Question

If the function f(x) = |x + 5| is transformed to g(x) = –|x + 5|, which type of transformation is seen in the graph?

Answer

**step1** Understanding the Problem

The problem asks us to understand how the graph of a shape described by the rule f(x) = |x + 5| changes to become the graph described by the rule g(x) = –|x + 5|. We need to identify the type of change or "transformation" that happens to the graph.

**step2** Analyzing the Change in the Rule

Let's look closely at the two rules. The first rule is f(x) = |x + 5|. The second rule is g(x) = –|x + 5|. The only difference between the two rules is the minus sign (–) in front of the absolute value part in g(x).

**step3** Understanding the Effect of the Minus Sign

In math, when you put a minus sign in front of a number, it changes that number to its opposite. For example, if you have 3, a minus sign makes it -3. If you have -2, a minus sign makes it 2. For the graph, this means that if a point on the graph of f(x) was above the main horizontal line (like a height of 3 units), the same point on the graph of g(x) will now be below the main horizontal line (like a depth of 3 units).

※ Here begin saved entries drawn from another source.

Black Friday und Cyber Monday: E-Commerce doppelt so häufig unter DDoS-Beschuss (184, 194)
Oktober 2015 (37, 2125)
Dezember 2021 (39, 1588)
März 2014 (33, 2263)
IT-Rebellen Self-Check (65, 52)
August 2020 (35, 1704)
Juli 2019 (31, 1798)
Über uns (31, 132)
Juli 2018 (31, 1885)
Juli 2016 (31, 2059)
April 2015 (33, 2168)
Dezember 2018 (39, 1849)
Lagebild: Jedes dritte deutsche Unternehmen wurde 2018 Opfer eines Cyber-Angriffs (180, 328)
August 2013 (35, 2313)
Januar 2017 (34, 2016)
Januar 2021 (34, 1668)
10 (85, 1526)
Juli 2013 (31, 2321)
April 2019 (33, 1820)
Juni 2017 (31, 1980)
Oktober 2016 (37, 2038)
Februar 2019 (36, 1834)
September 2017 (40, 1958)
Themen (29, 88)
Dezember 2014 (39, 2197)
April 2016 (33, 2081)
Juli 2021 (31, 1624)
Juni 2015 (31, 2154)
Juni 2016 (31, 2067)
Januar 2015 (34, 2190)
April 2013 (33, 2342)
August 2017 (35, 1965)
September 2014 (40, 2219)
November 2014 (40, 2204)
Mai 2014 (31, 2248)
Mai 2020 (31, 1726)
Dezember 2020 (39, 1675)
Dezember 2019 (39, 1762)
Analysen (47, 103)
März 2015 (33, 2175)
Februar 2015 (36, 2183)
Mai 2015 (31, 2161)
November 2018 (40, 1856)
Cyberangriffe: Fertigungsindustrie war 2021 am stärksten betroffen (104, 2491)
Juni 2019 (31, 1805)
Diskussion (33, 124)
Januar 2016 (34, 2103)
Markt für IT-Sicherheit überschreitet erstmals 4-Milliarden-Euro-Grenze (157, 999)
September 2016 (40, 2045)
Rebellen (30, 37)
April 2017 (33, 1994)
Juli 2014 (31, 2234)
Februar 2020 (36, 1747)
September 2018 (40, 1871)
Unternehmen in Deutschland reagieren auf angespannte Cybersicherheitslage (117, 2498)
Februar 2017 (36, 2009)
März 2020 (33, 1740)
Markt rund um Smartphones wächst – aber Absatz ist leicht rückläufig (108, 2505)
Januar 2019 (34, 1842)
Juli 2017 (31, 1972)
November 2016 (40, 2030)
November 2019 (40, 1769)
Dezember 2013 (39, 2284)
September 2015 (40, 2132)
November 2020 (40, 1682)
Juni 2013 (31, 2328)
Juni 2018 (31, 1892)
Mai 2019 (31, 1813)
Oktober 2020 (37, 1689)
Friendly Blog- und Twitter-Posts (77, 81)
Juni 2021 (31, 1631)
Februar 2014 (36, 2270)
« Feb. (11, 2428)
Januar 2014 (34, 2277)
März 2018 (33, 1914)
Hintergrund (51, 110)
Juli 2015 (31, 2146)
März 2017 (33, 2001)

**step4** Visualizing the Transformation

Imagine the graph of f(x) as a 'V' shape that opens upwards, like a happy face. All its points are above the horizontal line. When we apply the minus sign to every value, each point that was 'up' now becomes 'down' at the same distance from the horizontal line. This makes the 'V' shape flip upside down, so it now opens downwards, like a sad face.

**step5** Naming the Type of Transformation

When a shape or graph is flipped over a line, we call this a 'reflection'. Because the graph is being flipped across the main horizontal line (which is often called the x-axis in coordinate geometry), this specific type of change is called a reflection across the x-axis.